[Opening Data for this task section]

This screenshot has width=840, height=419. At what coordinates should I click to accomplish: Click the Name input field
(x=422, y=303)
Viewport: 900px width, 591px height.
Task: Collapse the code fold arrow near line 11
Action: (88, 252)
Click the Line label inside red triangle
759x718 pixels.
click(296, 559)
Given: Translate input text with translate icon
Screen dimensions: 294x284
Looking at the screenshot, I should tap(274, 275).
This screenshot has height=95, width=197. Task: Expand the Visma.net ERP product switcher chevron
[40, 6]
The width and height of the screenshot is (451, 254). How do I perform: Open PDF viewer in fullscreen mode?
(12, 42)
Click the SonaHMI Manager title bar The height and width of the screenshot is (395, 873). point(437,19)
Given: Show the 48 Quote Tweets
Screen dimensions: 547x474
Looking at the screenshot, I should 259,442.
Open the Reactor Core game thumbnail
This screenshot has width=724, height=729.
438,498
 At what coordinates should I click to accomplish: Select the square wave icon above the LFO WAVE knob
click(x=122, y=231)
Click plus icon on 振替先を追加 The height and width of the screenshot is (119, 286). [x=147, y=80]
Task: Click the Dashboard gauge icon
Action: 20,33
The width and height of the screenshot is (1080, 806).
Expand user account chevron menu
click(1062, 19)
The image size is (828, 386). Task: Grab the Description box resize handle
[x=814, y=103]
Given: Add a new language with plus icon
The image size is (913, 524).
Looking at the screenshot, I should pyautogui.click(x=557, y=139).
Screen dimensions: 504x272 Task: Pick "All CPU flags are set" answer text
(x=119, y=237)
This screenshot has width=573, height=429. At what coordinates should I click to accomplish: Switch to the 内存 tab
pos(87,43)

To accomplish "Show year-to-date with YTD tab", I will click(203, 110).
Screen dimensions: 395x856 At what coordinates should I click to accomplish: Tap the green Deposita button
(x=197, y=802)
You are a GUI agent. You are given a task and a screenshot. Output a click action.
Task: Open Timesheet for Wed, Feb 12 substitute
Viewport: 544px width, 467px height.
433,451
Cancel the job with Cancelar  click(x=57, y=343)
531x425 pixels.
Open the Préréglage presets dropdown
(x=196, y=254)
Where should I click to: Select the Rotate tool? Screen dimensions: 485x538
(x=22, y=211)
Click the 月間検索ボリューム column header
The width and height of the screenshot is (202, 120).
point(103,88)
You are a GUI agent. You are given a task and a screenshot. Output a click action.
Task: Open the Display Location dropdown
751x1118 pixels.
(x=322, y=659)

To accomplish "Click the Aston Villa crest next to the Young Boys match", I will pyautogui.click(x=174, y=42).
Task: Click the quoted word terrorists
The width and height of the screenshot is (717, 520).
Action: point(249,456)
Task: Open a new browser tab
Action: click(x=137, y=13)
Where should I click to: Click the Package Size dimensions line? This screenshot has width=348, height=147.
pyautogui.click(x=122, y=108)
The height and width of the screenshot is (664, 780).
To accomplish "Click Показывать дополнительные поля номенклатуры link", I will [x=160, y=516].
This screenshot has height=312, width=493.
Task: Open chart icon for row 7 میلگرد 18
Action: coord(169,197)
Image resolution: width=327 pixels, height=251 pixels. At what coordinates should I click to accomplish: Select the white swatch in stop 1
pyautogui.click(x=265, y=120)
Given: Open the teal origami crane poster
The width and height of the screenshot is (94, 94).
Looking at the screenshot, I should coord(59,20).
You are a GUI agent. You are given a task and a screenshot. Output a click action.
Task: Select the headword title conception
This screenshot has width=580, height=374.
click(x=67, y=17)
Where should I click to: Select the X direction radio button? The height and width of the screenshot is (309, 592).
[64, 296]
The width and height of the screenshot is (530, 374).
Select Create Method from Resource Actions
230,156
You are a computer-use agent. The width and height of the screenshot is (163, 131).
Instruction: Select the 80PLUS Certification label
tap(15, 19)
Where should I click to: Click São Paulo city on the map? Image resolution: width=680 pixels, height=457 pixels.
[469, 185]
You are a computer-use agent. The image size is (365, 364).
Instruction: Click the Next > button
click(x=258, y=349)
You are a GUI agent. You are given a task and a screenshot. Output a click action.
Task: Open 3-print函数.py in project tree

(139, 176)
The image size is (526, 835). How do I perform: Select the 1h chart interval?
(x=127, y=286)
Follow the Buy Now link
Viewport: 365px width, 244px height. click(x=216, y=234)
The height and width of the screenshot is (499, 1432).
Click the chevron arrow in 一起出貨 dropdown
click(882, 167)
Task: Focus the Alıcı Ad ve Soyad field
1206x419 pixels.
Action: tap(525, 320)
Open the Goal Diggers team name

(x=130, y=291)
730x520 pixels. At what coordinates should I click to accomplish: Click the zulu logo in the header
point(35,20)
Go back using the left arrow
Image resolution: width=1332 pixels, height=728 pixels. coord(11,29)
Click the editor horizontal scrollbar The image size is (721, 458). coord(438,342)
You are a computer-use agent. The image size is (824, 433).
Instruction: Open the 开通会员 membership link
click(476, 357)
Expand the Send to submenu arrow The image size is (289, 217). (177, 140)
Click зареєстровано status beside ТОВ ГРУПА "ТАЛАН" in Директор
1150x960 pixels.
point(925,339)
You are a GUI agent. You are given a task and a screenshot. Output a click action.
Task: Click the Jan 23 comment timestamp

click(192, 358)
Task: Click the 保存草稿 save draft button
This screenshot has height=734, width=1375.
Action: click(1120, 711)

[Closing Data for this task section]

Reproduce the data verbatim, line for line.

This screenshot has width=840, height=419. At what coordinates should I click to accomplish: Click the Name input field
(x=422, y=303)
Viewport: 900px width, 591px height.
Task: Collapse the code fold arrow near line 11
Action: (88, 252)
Click the Line label inside red triangle
759x718 pixels.
click(296, 559)
Given: Translate input text with translate icon
Screen dimensions: 294x284
Looking at the screenshot, I should tap(274, 275).
This screenshot has height=95, width=197. Task: Expand the Visma.net ERP product switcher chevron
[40, 6]
The width and height of the screenshot is (451, 254). How do I perform: Open PDF viewer in fullscreen mode?
(12, 42)
Click the SonaHMI Manager title bar The height and width of the screenshot is (395, 873). point(437,19)
Given: Show the 48 Quote Tweets
Screen dimensions: 547x474
Looking at the screenshot, I should 259,442.
Open the Reactor Core game thumbnail
This screenshot has width=724, height=729.
438,498
 At what coordinates should I click to accomplish: Select the square wave icon above the LFO WAVE knob
click(x=122, y=231)
Click plus icon on 振替先を追加 The height and width of the screenshot is (119, 286). [x=147, y=80]
Task: Click the Dashboard gauge icon
Action: 20,33
The width and height of the screenshot is (1080, 806).
Expand user account chevron menu
click(1062, 19)
The image size is (828, 386). Task: Grab the Description box resize handle
[x=814, y=103]
Given: Add a new language with plus icon
The image size is (913, 524).
Looking at the screenshot, I should pyautogui.click(x=557, y=139).
Screen dimensions: 504x272 Task: Pick "All CPU flags are set" answer text
(x=119, y=237)
This screenshot has width=573, height=429. At what coordinates should I click to accomplish: Switch to the 内存 tab
pos(87,43)

To accomplish "Show year-to-date with YTD tab", I will click(203, 110).
Screen dimensions: 395x856 At what coordinates should I click to accomplish: Tap the green Deposita button
(x=197, y=802)
You are a GUI agent. You are given a task and a screenshot. Output a click action.
Task: Open Timesheet for Wed, Feb 12 substitute
Viewport: 544px width, 467px height.
433,451
Cancel the job with Cancelar  click(x=57, y=343)
531x425 pixels.
Open the Préréglage presets dropdown
(x=196, y=254)
Where should I click to: Select the Rotate tool? Screen dimensions: 485x538
(x=22, y=211)
Click the 月間検索ボリューム column header
The width and height of the screenshot is (202, 120).
point(103,88)
You are a GUI agent. You are given a task and a screenshot. Output a click action.
Task: Open the Display Location dropdown
751x1118 pixels.
(x=322, y=659)

To accomplish "Click the Aston Villa crest next to the Young Boys match", I will pyautogui.click(x=174, y=42).
Task: Click the quoted word terrorists
The width and height of the screenshot is (717, 520).
Action: point(249,456)
Task: Open a new browser tab
Action: click(x=137, y=13)
Where should I click to: Click the Package Size dimensions line? This screenshot has width=348, height=147.
pyautogui.click(x=122, y=108)
The height and width of the screenshot is (664, 780).
To accomplish "Click Показывать дополнительные поля номенклатуры link", I will [x=160, y=516].
This screenshot has height=312, width=493.
Task: Open chart icon for row 7 میلگرد 18
Action: coord(169,197)
Image resolution: width=327 pixels, height=251 pixels. At what coordinates should I click to accomplish: Select the white swatch in stop 1
pyautogui.click(x=265, y=120)
Given: Open the teal origami crane poster
The width and height of the screenshot is (94, 94).
Looking at the screenshot, I should coord(59,20).
You are a GUI agent. You are given a task and a screenshot. Output a click action.
Task: Select the headword title conception
This screenshot has width=580, height=374.
click(x=67, y=17)
Where should I click to: Select the X direction radio button? The height and width of the screenshot is (309, 592).
[64, 296]
The width and height of the screenshot is (530, 374).
Select Create Method from Resource Actions
230,156
You are a computer-use agent. The width and height of the screenshot is (163, 131).
Instruction: Select the 80PLUS Certification label
tap(15, 19)
Where should I click to: Click São Paulo city on the map? Image resolution: width=680 pixels, height=457 pixels.
[469, 185]
You are a computer-use agent. The image size is (365, 364).
Instruction: Click the Next > button
click(x=258, y=349)
You are a GUI agent. You are given a task and a screenshot. Output a click action.
Task: Open 3-print函数.py in project tree

(139, 176)
The image size is (526, 835). How do I perform: Select the 1h chart interval?
(x=127, y=286)
Follow the Buy Now link
Viewport: 365px width, 244px height. click(x=216, y=234)
The height and width of the screenshot is (499, 1432).
Click the chevron arrow in 一起出貨 dropdown
click(882, 167)
Task: Focus the Alıcı Ad ve Soyad field
1206x419 pixels.
Action: tap(525, 320)
Open the Goal Diggers team name

(x=130, y=291)
730x520 pixels. At what coordinates should I click to accomplish: Click the zulu logo in the header
point(35,20)
Go back using the left arrow
Image resolution: width=1332 pixels, height=728 pixels. coord(11,29)
Click the editor horizontal scrollbar The image size is (721, 458). coord(438,342)
You are a computer-use agent. The image size is (824, 433).
Instruction: Open the 开通会员 membership link
click(476, 357)
Expand the Send to submenu arrow The image size is (289, 217). (177, 140)
Click зареєстровано status beside ТОВ ГРУПА "ТАЛАН" in Директор
1150x960 pixels.
point(925,339)
You are a GUI agent. You are given a task and a screenshot. Output a click action.
Task: Click the Jan 23 comment timestamp

click(192, 358)
Task: Click the 保存草稿 save draft button
This screenshot has height=734, width=1375.
Action: click(1120, 711)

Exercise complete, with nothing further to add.